## Work order
From the listing below, pull out the lines that hold "computer".

*****

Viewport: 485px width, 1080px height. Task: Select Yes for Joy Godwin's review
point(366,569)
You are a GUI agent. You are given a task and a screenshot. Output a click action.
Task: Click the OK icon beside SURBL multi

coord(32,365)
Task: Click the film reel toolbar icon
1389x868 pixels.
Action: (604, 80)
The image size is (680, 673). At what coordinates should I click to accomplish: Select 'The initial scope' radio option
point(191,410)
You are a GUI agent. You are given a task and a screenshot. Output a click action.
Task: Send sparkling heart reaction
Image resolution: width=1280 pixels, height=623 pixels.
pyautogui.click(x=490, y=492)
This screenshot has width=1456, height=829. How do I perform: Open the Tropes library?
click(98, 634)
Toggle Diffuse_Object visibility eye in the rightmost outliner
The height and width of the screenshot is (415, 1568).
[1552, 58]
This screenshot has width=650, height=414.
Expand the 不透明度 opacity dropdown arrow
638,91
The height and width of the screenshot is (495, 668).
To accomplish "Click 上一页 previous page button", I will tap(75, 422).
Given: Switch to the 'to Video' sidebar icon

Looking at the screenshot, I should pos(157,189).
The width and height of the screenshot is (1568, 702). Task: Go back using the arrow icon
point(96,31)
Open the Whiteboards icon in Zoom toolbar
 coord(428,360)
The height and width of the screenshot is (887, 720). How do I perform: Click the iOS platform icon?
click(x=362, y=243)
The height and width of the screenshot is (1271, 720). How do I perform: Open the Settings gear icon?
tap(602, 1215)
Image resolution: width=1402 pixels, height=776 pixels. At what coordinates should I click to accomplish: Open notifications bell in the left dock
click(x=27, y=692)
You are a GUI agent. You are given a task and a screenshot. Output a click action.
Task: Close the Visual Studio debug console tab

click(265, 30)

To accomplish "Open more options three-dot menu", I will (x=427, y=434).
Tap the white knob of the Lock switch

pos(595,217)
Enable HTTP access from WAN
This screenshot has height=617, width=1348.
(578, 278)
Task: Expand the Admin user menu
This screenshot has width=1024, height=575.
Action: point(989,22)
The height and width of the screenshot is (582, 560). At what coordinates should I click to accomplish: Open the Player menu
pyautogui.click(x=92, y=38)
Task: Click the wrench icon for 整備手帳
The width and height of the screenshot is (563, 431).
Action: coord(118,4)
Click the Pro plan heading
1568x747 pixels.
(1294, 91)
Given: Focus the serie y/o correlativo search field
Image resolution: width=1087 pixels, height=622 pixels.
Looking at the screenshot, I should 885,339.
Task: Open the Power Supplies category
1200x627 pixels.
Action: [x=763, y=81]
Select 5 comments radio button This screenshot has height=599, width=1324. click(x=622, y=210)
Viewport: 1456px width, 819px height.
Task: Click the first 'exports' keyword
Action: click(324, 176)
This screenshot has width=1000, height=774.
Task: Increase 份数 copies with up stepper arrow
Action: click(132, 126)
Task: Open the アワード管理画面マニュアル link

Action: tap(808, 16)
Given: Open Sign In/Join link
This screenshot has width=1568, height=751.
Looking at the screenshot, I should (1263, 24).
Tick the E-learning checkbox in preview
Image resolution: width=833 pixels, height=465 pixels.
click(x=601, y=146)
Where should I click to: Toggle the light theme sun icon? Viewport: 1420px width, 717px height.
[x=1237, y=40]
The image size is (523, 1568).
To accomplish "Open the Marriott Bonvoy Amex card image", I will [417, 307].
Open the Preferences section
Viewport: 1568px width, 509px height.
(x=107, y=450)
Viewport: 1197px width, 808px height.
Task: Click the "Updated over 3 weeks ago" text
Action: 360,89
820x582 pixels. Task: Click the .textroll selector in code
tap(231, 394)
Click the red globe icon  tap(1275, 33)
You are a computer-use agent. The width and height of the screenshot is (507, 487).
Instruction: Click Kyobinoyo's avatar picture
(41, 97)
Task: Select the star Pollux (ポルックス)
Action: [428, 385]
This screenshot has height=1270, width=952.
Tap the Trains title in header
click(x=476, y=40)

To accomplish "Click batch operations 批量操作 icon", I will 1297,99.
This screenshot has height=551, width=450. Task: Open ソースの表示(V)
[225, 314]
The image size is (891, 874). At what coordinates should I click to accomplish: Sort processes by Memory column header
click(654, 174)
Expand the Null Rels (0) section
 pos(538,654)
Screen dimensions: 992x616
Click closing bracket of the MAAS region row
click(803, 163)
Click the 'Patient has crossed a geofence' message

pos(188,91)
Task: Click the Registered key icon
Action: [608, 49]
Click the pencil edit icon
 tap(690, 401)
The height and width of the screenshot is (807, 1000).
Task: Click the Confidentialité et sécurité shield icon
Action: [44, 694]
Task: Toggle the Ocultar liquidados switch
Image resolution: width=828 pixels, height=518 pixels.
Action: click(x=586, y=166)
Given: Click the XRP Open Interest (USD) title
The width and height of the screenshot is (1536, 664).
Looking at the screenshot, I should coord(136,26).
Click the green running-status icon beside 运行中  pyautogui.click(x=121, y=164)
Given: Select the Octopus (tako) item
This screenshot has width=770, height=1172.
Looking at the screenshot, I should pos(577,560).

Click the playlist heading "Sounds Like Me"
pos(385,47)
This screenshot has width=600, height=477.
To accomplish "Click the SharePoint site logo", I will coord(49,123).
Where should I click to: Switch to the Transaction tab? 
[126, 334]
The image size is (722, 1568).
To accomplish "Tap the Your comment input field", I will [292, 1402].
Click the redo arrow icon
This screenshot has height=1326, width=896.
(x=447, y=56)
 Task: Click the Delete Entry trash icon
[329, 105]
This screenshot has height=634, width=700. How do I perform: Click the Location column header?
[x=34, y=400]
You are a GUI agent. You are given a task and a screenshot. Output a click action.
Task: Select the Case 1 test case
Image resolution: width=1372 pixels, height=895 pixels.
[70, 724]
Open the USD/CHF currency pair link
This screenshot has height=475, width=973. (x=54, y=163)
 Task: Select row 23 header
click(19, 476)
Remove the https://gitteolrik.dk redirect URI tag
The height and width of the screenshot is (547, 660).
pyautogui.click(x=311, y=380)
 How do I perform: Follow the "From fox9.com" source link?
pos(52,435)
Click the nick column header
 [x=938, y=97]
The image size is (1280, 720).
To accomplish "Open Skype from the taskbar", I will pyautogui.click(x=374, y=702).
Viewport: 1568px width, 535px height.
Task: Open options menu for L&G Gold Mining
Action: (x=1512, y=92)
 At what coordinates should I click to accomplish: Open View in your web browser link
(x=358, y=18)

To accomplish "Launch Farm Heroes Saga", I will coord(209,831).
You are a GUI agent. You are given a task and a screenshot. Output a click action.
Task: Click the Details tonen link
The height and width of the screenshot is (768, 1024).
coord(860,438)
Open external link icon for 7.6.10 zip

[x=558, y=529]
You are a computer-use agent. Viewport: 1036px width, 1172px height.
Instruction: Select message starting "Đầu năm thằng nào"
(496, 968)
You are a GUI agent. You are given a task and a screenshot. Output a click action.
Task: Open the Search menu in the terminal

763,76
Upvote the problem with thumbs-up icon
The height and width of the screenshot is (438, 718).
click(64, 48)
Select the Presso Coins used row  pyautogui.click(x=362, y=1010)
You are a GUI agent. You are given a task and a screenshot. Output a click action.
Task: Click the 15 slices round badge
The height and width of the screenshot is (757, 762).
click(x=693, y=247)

*****

## Output for this exercise
You are a computer-use agent. The width and height of the screenshot is (507, 487).
You are a computer-use agent. Viewport: 1036px width, 1172px height.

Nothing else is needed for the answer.